Akıncı 4. Ana Jet Üs Komutanlığı ya da kamuoyundaki yaygın ismiyle Akıncı Üssü, 15 Temmuz darbe ve iç işgal girişiminin merkez üssüydü. 15-16 Temmuz gecesi, hain harekât planı bir sismik felaket, bir deprem gibi o üsten Türkiye sathına yayıldı.
Bu yüzden hiç şüphesiz ki Akıncı Üssü Davası, yalnızca 15 Temmuz davalarının değil, bugüne kadarki tüm FETÖ davalarının en önemlisi. Dolayısıyla Akıncılar İddianamesi de FETÖ iddianamelerinin en mühimi. Bunun birkaç sebebi var: Her şeyden önce Akıncılar Davası, ikisi firari olmak üzere (FETÖ'nün elebaşı Fetullah Gülen ve darbenin beyni Adil Öksüz) altı sivil imamın hain faaliyetlerinin somut delillerle yargılandığı bir dava.
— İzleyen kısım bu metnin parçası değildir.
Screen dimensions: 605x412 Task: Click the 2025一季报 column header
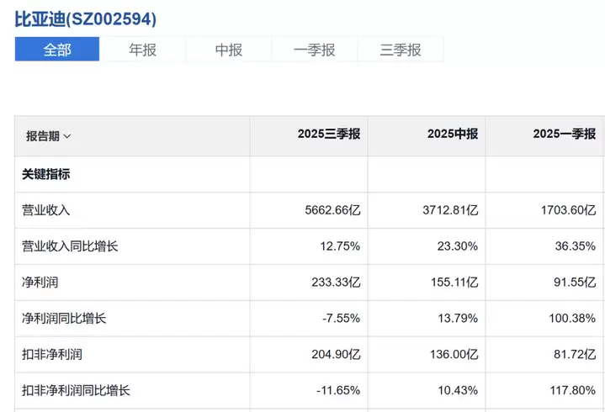pyautogui.click(x=564, y=135)
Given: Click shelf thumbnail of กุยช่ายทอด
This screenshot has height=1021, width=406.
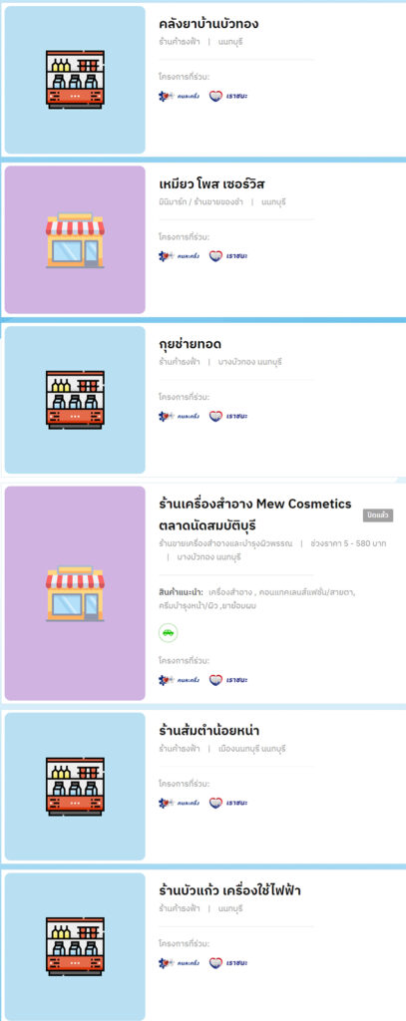Looking at the screenshot, I should point(75,400).
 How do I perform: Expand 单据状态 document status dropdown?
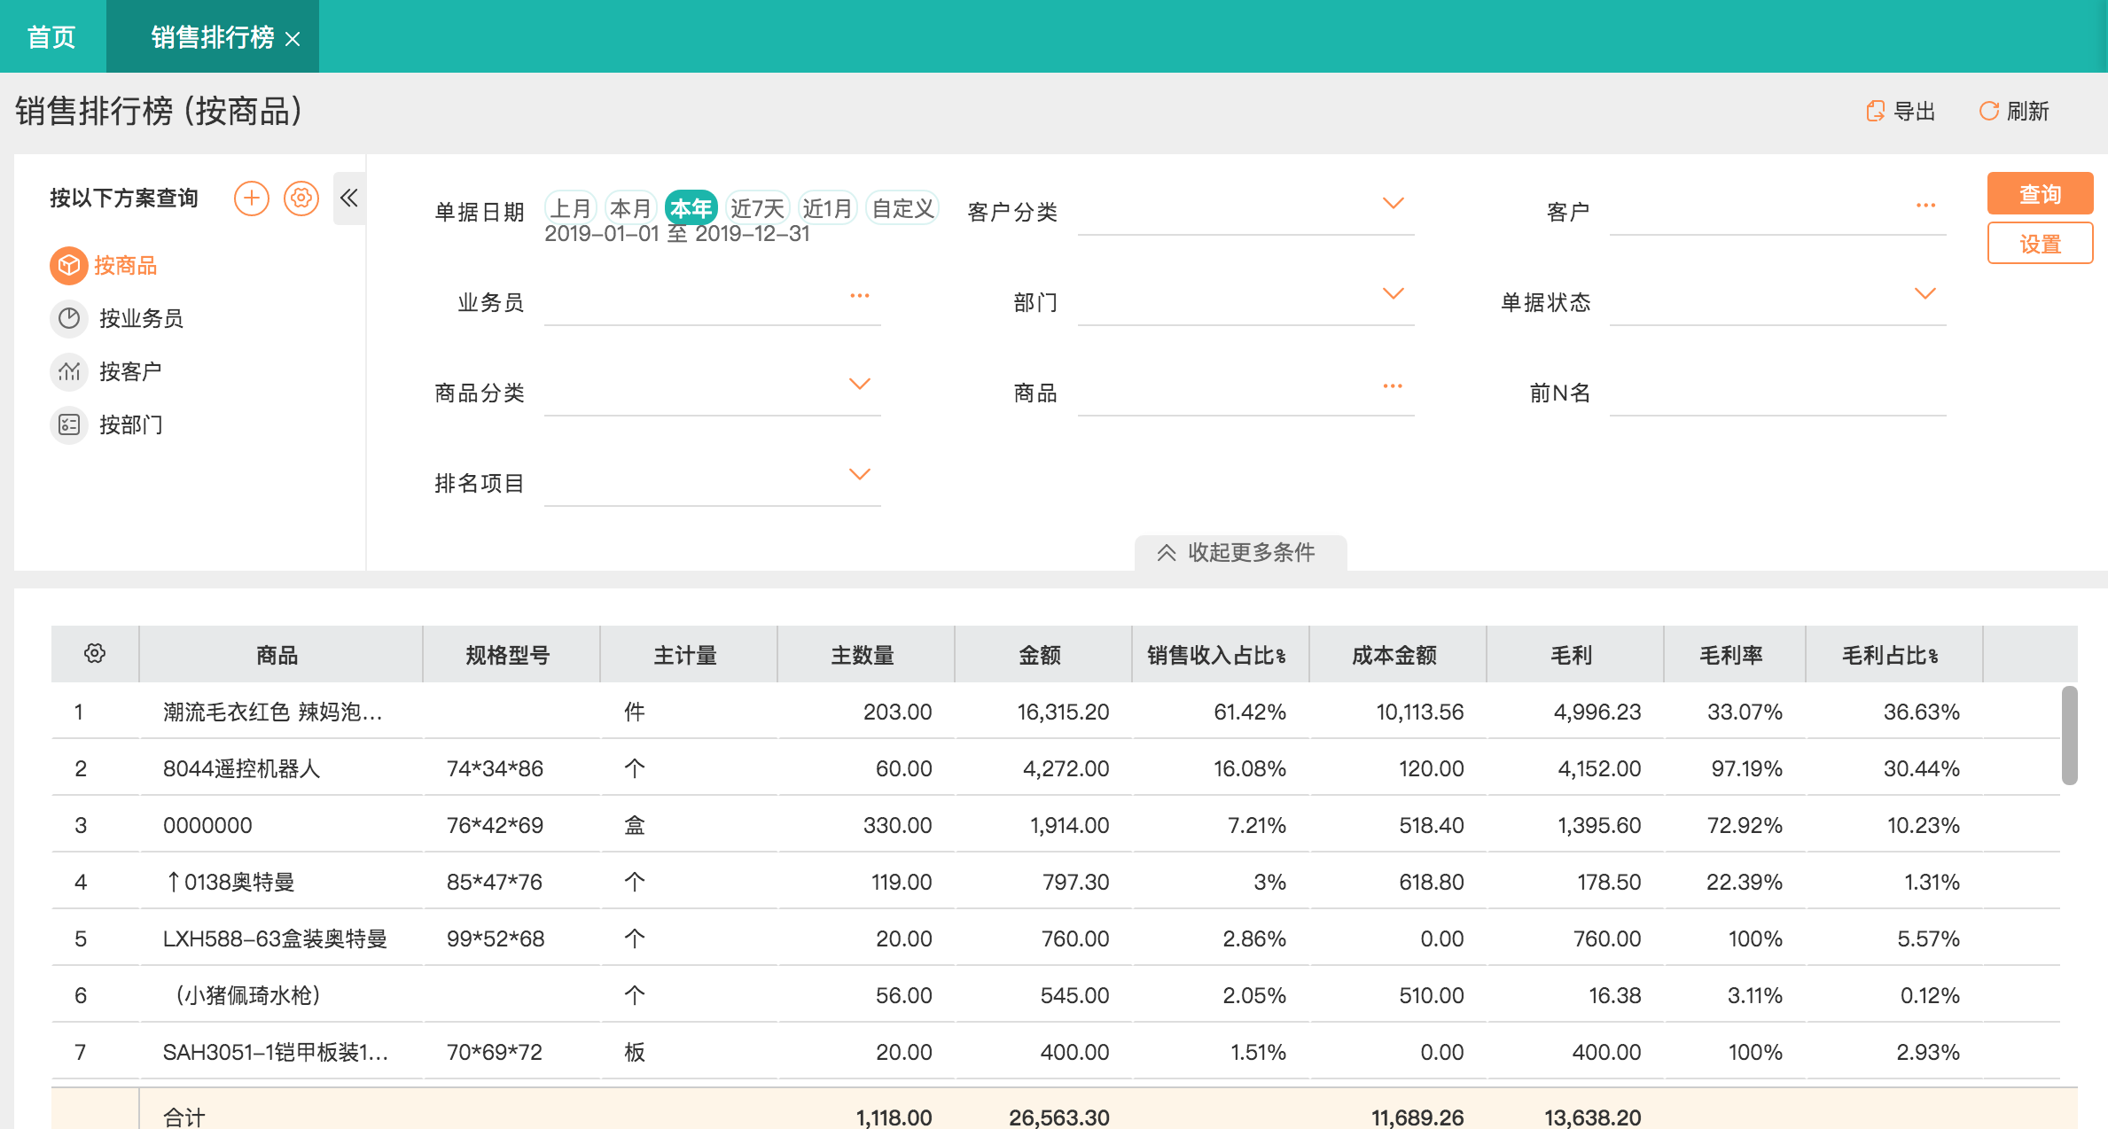pyautogui.click(x=1928, y=294)
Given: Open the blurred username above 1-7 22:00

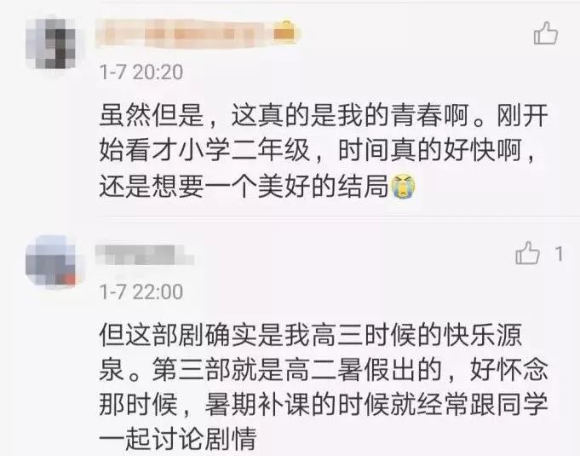Looking at the screenshot, I should point(145,255).
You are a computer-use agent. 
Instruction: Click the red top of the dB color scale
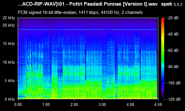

Bunun yanı sıra Akıncılar, darbe ve iç işgal girişiminin merkez karargâhı olduğu için 15 Temmuz'un en önemli davası Akıncılar Üssü Davası. Bu sebeple Ankara Cumhuriyet Başsavcılığı; sivil imamların 15-16 Temmuz'daki tekmil faaliyetlerini; o gece TBMM'yi, Özel Harekât Daire Başkanlığı'nı, Cumhurbaşkanlığı Külliyesi'ni ve FETÖ'nün hedef seçtiği diğer lokasyonları bombalayan pilotların, emirleri, robotumsu bir itaatkârlıkla nasıl uyguladıklarını, darbenin üst yöneticisi olan generallerin ve subayların o gece neler yaptıklarını ayrıntılarıyla gözler önüne sermiş Akıncı Üssü iddianamesinde. (F-16 pilotlarının, 15-16 Temmuz gecesi neler yaptığını 13 Ağustos'ta Üç Boyutlu Portre'de Paralel Hava Kuvvetleri başlığıyla yazmıştım.)
Akıncı Üssü İddianamesi, 4 bin 658 sayfadan oluşan dört başı mamur bir iddianame. 29 Ağustos'a kadar ilk duruşmaları devam edecek olan davada yargılamayı hızlandıracak pek çok maddi delille dolu. Bu yazı dizisinde iddianamenin şu ana dek gözden kaçmış ayrıntıları üzerinden darbeye katılan FETÖ'cü subayların ve sivil imamların ifadelerindeki çelişkileri gözler önüne sermeye ve böylelikle 15 Temmuz'un şifrelerini çözmeye çalışacağız.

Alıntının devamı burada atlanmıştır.